Wij willen graag met u samenwerken om onze klanten en onze systemen beter te kunnen beschermen.

Wij vragen u:

  1. Uw bevindingen onder vermelding van ‘Responsible Disclosure’ aangevuld met de naam van de omgeving of systeem zo snel mogelijk na de ontdekking van de kwetsbaarheid te mailen naar socc.secure@vu.nl.
  2. Per mail mag er slechts één melding worden gedaan. Hierin dient voldoende informatie te staan om het probleem te reproduceren, aangegeven te worden wat het risico is en dient tevens een voorstel voor een oplossing te worden gegeven.
  3. Meldingen in tekst, voorzien van een Proof of Concept (POC) en ondersteund door maximaal 1 afbeelding. Rich text, ZIP-bestanden en filmpjes worden niet geaccepteerd.
  4. De informatie over het beveiligingsprobleem niet met anderen te delen totdat het is opgelost.
  5. Verantwoordelijk om te gaan met de kennis over het beveiligingsprobleem door geen handelingen te verrichten die verder gaan dan noodzakelijk is om het beveiligingsprobleem aan te tonen.
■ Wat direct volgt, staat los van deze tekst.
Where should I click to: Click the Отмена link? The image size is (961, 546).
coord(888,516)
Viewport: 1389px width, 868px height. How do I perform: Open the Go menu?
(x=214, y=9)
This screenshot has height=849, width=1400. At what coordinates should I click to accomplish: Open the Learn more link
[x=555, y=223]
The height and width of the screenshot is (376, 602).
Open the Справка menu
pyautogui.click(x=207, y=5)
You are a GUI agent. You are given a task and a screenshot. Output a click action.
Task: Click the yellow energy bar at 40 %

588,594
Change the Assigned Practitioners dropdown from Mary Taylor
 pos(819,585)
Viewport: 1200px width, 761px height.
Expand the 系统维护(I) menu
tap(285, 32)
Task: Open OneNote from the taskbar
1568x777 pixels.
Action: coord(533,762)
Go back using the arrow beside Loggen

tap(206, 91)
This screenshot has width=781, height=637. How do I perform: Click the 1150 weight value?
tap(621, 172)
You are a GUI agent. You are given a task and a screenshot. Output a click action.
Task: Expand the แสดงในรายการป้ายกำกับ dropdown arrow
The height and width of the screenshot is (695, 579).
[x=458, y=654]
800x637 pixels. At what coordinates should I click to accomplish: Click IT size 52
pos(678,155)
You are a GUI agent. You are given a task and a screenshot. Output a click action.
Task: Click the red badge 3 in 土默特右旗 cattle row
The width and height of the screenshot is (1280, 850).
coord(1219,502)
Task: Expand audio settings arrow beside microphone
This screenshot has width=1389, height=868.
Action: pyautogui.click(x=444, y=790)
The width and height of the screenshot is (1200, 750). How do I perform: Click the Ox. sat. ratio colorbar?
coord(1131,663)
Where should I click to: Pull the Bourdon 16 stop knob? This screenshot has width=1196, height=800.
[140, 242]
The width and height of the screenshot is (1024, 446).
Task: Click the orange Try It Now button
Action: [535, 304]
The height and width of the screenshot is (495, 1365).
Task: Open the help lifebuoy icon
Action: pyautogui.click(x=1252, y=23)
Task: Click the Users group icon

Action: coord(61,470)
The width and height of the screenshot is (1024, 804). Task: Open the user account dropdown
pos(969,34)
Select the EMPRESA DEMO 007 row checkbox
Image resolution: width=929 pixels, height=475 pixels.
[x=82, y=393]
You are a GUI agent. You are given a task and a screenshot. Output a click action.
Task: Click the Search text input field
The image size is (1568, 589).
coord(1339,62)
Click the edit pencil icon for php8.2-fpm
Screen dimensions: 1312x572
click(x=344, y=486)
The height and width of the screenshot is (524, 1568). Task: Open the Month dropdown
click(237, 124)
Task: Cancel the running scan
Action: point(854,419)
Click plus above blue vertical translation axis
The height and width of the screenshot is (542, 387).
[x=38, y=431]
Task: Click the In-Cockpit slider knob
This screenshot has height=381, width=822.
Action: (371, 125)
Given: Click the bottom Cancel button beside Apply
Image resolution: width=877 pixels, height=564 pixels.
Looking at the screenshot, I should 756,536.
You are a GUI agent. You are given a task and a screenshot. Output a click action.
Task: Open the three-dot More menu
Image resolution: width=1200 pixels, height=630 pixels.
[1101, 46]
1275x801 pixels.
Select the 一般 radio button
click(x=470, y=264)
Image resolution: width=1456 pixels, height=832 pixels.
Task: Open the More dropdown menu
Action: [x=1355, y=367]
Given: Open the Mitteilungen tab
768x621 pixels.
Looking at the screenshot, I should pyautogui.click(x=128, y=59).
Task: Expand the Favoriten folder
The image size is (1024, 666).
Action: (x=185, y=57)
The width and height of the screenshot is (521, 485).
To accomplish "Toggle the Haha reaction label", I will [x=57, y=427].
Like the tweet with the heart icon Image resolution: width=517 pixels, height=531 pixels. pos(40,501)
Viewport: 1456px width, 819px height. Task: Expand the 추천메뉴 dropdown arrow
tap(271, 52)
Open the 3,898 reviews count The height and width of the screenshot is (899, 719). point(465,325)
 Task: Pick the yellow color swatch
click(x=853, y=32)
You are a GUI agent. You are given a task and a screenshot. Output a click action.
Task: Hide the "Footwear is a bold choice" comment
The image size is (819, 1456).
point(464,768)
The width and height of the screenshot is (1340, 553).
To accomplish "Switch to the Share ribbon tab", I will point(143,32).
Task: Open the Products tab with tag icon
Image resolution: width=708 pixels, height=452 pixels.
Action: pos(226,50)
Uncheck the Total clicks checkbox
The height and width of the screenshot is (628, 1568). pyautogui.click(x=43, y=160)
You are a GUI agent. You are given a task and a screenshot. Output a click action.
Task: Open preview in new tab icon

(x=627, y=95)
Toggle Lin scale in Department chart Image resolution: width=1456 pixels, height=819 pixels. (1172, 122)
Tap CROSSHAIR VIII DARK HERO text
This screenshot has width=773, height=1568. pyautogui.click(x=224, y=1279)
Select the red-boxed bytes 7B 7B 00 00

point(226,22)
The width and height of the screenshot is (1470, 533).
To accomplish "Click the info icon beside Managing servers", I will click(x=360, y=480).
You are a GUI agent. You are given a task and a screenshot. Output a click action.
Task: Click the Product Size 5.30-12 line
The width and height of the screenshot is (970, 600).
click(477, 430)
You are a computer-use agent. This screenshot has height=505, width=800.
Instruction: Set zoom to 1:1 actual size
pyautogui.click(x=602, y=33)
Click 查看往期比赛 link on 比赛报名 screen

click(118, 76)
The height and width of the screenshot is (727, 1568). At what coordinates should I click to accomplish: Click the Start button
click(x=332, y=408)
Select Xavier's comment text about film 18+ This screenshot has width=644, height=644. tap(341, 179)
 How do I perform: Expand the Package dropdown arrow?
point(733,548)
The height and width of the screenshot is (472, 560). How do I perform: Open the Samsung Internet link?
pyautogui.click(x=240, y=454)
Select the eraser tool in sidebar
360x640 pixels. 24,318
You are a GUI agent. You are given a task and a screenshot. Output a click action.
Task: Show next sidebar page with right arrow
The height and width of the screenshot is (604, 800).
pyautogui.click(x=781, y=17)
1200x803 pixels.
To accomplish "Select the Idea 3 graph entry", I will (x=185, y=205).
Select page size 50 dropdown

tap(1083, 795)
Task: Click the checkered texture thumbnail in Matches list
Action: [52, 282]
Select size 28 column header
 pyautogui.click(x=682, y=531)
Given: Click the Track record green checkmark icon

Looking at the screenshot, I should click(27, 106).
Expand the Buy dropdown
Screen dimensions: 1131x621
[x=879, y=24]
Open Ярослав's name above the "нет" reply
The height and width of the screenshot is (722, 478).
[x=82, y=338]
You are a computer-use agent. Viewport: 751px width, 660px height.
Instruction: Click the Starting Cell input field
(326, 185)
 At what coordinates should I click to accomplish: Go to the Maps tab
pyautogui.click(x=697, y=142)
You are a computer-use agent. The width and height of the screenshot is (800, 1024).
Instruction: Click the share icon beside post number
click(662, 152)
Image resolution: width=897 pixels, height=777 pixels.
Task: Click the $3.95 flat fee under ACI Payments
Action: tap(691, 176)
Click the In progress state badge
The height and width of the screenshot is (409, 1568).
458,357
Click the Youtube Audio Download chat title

Vermijd in elk geval de volgende handelingen:

  1. Het plaatsen van malware.
  2. Het kopiëren, wijzigen of verwijderen van gegevens in een systeem (een alternatief hiervoor is het maken van een directory listing van een systeem).
  3. Het aanbrengen van veranderingen in het systeem.
  4. Het herhaaldelijk pogen toegang tot het systeem verkrijgen of de toegang delen met anderen.
  5. Het gebruik maken van het zogeheten 'bruteforcen' of 'hammering' van toegang tot systemen.
  6. Het gebruik maken denial-of-service of social engineering.

Wat wij beloven:

  1. Indien u bij de melding van een door u geconstateerde kwetsbaarheid in een ICT-systeem van de Vrije Universiteit Amsterdam aan bovenstaande voorwaarden voldoet, zullen wij geen juridische consequenties verbinden aan deze melding.
  2. Wij behandelen een melding vertrouwelijk en delen persoonlijke gegevens niet zonder toestemming van de melder met derden, tenzij dit wettelijk of uit hoofde van een rechterlijke uitspraak verplicht is.
  3. In bijzondere gevallen en in onderling overleg kunnen wij, indien u dit wenst, uw naam vermelden als de ontdekker van de gemelde kwetsbaarheid.
  4. Wij sturen u z.s.m. een ontvangstbevestiging.
  5. Wij houden u op de hoogte van de voortgang van het oplossen van het probleem.
  6. Als dank voor uw hulp kunnen wij voor elke melding van een voor ons nog onbekend beveiligingsprobleem een beloning uitloven.

Wij streven ernaar om alle problemen zo snel mogelijk op te lossen en wij worden graag betrokken bij een eventuele publicatie over het probleem nadat het is opgelost.